Tranexamic acid for trauma: optimal timing of administration based on the CRASH-2 and CRASH-3 trials.

Abstract

Background: Tranexamic acid reduces bleeding deaths in trauma patients, but the treatment benefit depends on the time from injury. It is recommended that tranexamic acid be administered immediately and only within 3 h of injury; however, the optimal criteria have not been adequately studied.

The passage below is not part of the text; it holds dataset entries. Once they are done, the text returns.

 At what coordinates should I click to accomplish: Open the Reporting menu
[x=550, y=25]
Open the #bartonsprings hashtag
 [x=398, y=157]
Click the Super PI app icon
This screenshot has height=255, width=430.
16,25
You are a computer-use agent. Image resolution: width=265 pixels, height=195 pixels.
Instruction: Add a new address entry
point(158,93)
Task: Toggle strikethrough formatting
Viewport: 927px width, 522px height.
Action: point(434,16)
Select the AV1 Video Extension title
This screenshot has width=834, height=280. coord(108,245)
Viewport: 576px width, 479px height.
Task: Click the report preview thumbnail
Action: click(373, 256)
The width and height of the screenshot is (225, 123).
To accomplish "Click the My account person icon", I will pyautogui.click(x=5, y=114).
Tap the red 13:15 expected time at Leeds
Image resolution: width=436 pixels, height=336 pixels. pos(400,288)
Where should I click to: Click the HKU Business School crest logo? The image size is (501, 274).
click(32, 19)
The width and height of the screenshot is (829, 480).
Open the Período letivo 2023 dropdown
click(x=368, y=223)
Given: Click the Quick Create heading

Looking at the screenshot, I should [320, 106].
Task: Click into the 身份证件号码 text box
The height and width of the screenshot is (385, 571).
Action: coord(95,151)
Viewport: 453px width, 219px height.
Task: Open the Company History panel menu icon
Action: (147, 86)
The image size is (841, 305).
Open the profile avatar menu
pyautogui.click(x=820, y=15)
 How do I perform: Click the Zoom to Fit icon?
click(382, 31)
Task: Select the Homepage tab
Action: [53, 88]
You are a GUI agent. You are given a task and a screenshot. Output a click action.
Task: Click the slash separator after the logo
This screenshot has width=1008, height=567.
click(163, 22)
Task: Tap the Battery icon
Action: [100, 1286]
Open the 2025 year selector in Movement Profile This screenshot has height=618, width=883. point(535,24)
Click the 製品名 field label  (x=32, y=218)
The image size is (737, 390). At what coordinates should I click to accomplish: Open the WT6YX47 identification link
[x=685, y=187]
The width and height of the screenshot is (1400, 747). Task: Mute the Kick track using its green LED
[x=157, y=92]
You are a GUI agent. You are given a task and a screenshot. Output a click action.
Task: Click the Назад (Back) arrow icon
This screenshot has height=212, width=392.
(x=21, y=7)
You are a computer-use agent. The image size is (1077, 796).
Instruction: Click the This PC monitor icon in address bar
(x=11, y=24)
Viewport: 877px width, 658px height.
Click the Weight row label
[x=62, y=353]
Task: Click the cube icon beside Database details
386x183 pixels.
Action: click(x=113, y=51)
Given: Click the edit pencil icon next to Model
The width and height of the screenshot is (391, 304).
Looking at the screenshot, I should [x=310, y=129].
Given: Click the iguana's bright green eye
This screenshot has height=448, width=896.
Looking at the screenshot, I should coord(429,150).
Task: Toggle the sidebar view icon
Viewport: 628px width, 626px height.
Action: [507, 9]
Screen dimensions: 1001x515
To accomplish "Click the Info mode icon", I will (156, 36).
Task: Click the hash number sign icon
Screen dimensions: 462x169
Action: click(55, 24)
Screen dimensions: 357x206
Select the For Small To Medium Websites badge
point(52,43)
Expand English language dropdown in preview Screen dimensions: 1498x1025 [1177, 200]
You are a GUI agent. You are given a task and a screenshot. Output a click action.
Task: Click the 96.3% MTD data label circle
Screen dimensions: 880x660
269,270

Methods: We applied machine learning-based causal forest models to investigate heterogeneity in the effects of tranexamic acid on 24-hour mortality rate conditional on covariates (for example age, sex, time from injury, systolic blood pressure, and Glasgow Coma Scale, GCS). We analysed data on 28 448 trauma patients in the CRASH-2 and CRASH-3 randomized trials. We used the policytree algorithm to determine the optimal criteria for tranexamic acid treatment.

Results: The causal forest models showed heterogeneity in the effects of tranexamic acid on 24-hour mortality rate. The relative risk reduction was greatest in patients treated within 2 h of injury but thereafter decreased rapidly. The pattern was similar regardless of age or systolic blood pressure, although with decreasing GCS, the time to treatment effects were weaker, with benefits beyond 3 h. The largest absolute risk reductions were in patients with a low blood pressure and a low GCS when treated soon after injury. The optimal criterion was statistically determined as patients within 2 h of the injury or with GCS < 9.

Conclusions: Tranexamic acid administration was found to be beneficial when given within 2 h of injury. In patients with severe traumatic brain injury, the treatment benefits may persist beyond the 2-hour window.